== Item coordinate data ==
....................

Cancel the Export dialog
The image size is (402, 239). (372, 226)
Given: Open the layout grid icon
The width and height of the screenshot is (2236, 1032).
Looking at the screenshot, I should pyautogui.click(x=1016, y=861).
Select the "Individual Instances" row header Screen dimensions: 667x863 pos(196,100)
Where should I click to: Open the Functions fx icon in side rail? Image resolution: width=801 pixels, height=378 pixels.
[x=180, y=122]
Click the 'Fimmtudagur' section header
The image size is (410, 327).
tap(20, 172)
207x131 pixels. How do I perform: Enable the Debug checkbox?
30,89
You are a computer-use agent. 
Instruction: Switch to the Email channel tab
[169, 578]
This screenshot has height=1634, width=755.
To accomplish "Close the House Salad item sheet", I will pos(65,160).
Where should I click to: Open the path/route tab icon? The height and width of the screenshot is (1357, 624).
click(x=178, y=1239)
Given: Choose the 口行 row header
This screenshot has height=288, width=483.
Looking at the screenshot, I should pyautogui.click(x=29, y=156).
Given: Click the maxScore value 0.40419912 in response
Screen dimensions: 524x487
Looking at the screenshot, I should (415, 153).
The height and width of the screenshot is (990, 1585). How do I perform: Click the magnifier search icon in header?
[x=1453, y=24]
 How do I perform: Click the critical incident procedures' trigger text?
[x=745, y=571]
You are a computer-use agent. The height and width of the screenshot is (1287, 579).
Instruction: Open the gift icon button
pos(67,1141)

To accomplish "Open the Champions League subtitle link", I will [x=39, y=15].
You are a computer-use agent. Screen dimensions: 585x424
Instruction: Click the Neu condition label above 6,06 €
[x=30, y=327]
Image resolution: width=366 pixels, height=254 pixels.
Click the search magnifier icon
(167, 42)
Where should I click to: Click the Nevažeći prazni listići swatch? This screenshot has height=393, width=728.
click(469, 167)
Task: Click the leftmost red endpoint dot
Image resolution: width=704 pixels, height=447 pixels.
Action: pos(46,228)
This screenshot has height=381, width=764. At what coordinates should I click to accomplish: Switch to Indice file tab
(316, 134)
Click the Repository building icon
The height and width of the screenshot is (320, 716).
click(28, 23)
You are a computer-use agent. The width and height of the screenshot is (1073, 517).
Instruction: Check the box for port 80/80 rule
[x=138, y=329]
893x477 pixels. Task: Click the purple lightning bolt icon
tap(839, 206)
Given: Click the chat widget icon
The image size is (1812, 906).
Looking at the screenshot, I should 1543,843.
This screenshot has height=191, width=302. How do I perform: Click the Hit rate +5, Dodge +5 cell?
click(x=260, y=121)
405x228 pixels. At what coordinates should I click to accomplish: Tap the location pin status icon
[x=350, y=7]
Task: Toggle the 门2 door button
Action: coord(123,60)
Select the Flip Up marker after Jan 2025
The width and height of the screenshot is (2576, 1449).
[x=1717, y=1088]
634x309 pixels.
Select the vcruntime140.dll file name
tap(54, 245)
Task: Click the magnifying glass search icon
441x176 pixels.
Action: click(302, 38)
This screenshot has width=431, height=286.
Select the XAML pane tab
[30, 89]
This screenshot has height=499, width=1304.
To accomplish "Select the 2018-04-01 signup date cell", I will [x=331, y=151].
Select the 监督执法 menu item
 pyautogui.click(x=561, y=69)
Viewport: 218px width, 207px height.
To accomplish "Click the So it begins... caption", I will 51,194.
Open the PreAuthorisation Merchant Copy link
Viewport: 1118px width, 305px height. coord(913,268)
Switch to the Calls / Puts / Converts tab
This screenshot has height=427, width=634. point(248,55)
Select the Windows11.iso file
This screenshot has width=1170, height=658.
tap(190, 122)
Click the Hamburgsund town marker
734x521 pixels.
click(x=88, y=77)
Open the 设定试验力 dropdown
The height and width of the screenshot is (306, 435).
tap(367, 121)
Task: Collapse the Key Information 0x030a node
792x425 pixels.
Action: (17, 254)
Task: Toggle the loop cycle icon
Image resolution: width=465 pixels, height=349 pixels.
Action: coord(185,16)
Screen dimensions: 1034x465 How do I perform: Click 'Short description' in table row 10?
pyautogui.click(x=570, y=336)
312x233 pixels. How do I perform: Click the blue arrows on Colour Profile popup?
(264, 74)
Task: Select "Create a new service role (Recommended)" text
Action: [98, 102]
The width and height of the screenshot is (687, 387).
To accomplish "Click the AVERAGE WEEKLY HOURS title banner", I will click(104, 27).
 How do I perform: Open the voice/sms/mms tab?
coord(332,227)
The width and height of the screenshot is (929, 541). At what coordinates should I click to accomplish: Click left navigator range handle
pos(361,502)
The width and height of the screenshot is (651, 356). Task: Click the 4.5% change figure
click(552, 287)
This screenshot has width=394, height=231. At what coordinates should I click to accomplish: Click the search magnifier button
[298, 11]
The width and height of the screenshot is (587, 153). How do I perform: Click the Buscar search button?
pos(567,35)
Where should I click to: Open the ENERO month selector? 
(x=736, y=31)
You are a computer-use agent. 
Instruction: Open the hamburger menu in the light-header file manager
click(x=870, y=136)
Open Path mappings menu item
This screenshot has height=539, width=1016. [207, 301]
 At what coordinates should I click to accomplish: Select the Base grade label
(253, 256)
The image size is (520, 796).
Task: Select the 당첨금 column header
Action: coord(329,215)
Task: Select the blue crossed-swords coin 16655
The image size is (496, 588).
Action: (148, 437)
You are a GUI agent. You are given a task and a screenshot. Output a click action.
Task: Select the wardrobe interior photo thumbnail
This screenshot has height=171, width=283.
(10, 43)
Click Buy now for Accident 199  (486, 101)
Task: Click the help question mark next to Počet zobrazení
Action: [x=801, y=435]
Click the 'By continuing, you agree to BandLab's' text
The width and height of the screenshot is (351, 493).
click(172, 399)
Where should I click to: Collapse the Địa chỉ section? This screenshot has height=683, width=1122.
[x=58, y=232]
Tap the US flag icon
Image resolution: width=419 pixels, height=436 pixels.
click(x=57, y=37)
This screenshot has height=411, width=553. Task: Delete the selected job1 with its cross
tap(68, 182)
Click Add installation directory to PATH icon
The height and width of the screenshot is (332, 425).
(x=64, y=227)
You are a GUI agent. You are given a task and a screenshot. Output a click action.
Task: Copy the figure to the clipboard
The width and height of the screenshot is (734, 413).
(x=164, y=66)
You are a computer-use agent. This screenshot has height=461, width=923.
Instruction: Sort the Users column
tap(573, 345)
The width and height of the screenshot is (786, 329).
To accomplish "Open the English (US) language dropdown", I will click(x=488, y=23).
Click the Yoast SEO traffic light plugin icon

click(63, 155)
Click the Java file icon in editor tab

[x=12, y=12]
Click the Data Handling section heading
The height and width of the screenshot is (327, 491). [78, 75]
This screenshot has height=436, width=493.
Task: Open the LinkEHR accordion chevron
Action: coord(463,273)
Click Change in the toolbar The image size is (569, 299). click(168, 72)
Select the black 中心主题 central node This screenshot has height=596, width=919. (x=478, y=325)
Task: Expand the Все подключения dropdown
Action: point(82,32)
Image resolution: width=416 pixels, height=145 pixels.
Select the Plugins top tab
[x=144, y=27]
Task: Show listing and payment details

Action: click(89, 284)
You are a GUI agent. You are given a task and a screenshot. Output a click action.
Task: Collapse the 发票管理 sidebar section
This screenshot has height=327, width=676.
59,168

....................

== Short problem ==
Reproduce every one of the rows above verbatim, line for line.

== The output ==
Cancel the Export dialog
The image size is (402, 239). (372, 226)
Given: Open the layout grid icon
The width and height of the screenshot is (2236, 1032).
Looking at the screenshot, I should pyautogui.click(x=1016, y=861).
Select the "Individual Instances" row header Screen dimensions: 667x863 pos(196,100)
Where should I click to: Open the Functions fx icon in side rail? Image resolution: width=801 pixels, height=378 pixels.
[x=180, y=122]
Click the 'Fimmtudagur' section header
The image size is (410, 327).
tap(20, 172)
207x131 pixels. How do I perform: Enable the Debug checkbox?
30,89
You are a computer-use agent. 
Instruction: Switch to the Email channel tab
[169, 578]
This screenshot has height=1634, width=755.
To accomplish "Close the House Salad item sheet", I will pos(65,160).
Where should I click to: Open the path/route tab icon? The height and width of the screenshot is (1357, 624).
click(x=178, y=1239)
Given: Choose the 口行 row header
This screenshot has height=288, width=483.
Looking at the screenshot, I should pyautogui.click(x=29, y=156).
Given: Click the maxScore value 0.40419912 in response
Screen dimensions: 524x487
Looking at the screenshot, I should (415, 153).
The height and width of the screenshot is (990, 1585). How do I perform: Click the magnifier search icon in header?
[x=1453, y=24]
 How do I perform: Click the critical incident procedures' trigger text?
[x=745, y=571]
You are a computer-use agent. The height and width of the screenshot is (1287, 579).
Instruction: Open the gift icon button
pos(67,1141)

To accomplish "Open the Champions League subtitle link", I will [x=39, y=15].
You are a computer-use agent. Screen dimensions: 585x424
Instruction: Click the Neu condition label above 6,06 €
[x=30, y=327]
Image resolution: width=366 pixels, height=254 pixels.
Click the search magnifier icon
(167, 42)
Where should I click to: Click the Nevažeći prazni listići swatch? This screenshot has height=393, width=728.
click(469, 167)
Task: Click the leftmost red endpoint dot
Image resolution: width=704 pixels, height=447 pixels.
Action: pos(46,228)
This screenshot has height=381, width=764. At what coordinates should I click to accomplish: Switch to Indice file tab
(316, 134)
Click the Repository building icon
The height and width of the screenshot is (320, 716).
click(28, 23)
You are a computer-use agent. The width and height of the screenshot is (1073, 517).
Instruction: Check the box for port 80/80 rule
[x=138, y=329]
893x477 pixels. Task: Click the purple lightning bolt icon
tap(839, 206)
Given: Click the chat widget icon
The image size is (1812, 906).
Looking at the screenshot, I should 1543,843.
This screenshot has height=191, width=302. How do I perform: Click the Hit rate +5, Dodge +5 cell?
click(x=260, y=121)
405x228 pixels. At what coordinates should I click to accomplish: Tap the location pin status icon
[x=350, y=7]
Task: Toggle the 门2 door button
Action: coord(123,60)
Select the Flip Up marker after Jan 2025
The width and height of the screenshot is (2576, 1449).
[x=1717, y=1088]
634x309 pixels.
Select the vcruntime140.dll file name
tap(54, 245)
Task: Click the magnifying glass search icon
441x176 pixels.
Action: click(302, 38)
This screenshot has width=431, height=286.
Select the XAML pane tab
[30, 89]
This screenshot has height=499, width=1304.
To accomplish "Select the 2018-04-01 signup date cell", I will [x=331, y=151].
Select the 监督执法 menu item
 pyautogui.click(x=561, y=69)
Viewport: 218px width, 207px height.
To accomplish "Click the So it begins... caption", I will 51,194.
Open the PreAuthorisation Merchant Copy link
Viewport: 1118px width, 305px height. coord(913,268)
Switch to the Calls / Puts / Converts tab
This screenshot has height=427, width=634. point(248,55)
Select the Windows11.iso file
This screenshot has width=1170, height=658.
tap(190, 122)
Click the Hamburgsund town marker
734x521 pixels.
click(x=88, y=77)
Open the 设定试验力 dropdown
The height and width of the screenshot is (306, 435).
tap(367, 121)
Task: Collapse the Key Information 0x030a node
792x425 pixels.
Action: (17, 254)
Task: Toggle the loop cycle icon
Image resolution: width=465 pixels, height=349 pixels.
Action: coord(185,16)
Screen dimensions: 1034x465 How do I perform: Click 'Short description' in table row 10?
pyautogui.click(x=570, y=336)
312x233 pixels. How do I perform: Click the blue arrows on Colour Profile popup?
(264, 74)
Task: Select "Create a new service role (Recommended)" text
Action: [98, 102]
The width and height of the screenshot is (687, 387).
To accomplish "Click the AVERAGE WEEKLY HOURS title banner", I will click(104, 27).
 How do I perform: Open the voice/sms/mms tab?
coord(332,227)
The width and height of the screenshot is (929, 541). At what coordinates should I click to accomplish: Click left navigator range handle
pos(361,502)
The width and height of the screenshot is (651, 356). Task: Click the 4.5% change figure
click(552, 287)
This screenshot has width=394, height=231. At what coordinates should I click to accomplish: Click the search magnifier button
[298, 11]
The width and height of the screenshot is (587, 153). How do I perform: Click the Buscar search button?
pos(567,35)
Where should I click to: Open the ENERO month selector? 
(x=736, y=31)
You are a computer-use agent. 
Instruction: Open the hamburger menu in the light-header file manager
click(x=870, y=136)
Open Path mappings menu item
This screenshot has height=539, width=1016. [207, 301]
 At what coordinates should I click to accomplish: Select the Base grade label
(253, 256)
The image size is (520, 796).
Task: Select the 당첨금 column header
Action: coord(329,215)
Task: Select the blue crossed-swords coin 16655
The image size is (496, 588).
Action: (148, 437)
You are a GUI agent. You are given a task and a screenshot. Output a click action.
Task: Select the wardrobe interior photo thumbnail
This screenshot has height=171, width=283.
(10, 43)
Click Buy now for Accident 199  (486, 101)
Task: Click the help question mark next to Počet zobrazení
Action: [x=801, y=435]
Click the 'By continuing, you agree to BandLab's' text
The width and height of the screenshot is (351, 493).
click(172, 399)
Where should I click to: Collapse the Địa chỉ section? This screenshot has height=683, width=1122.
[x=58, y=232]
Tap the US flag icon
Image resolution: width=419 pixels, height=436 pixels.
click(x=57, y=37)
This screenshot has height=411, width=553. Task: Delete the selected job1 with its cross
tap(68, 182)
Click Add installation directory to PATH icon
The height and width of the screenshot is (332, 425).
(x=64, y=227)
You are a GUI agent. You are given a task and a screenshot. Output a click action.
Task: Copy the figure to the clipboard
The width and height of the screenshot is (734, 413).
(x=164, y=66)
You are a computer-use agent. This screenshot has height=461, width=923.
Instruction: Sort the Users column
tap(573, 345)
The width and height of the screenshot is (786, 329).
To accomplish "Open the English (US) language dropdown", I will click(x=488, y=23).
Click the Yoast SEO traffic light plugin icon

click(63, 155)
Click the Java file icon in editor tab

[x=12, y=12]
Click the Data Handling section heading
The height and width of the screenshot is (327, 491). [78, 75]
This screenshot has height=436, width=493.
Task: Open the LinkEHR accordion chevron
Action: coord(463,273)
Click Change in the toolbar The image size is (569, 299). click(168, 72)
Select the black 中心主题 central node This screenshot has height=596, width=919. (x=478, y=325)
Task: Expand the Все подключения dropdown
Action: point(82,32)
Image resolution: width=416 pixels, height=145 pixels.
Select the Plugins top tab
[x=144, y=27]
Task: Show listing and payment details

Action: click(89, 284)
You are a GUI agent. You are given a task and a screenshot. Output a click action.
Task: Collapse the 发票管理 sidebar section
This screenshot has height=327, width=676.
59,168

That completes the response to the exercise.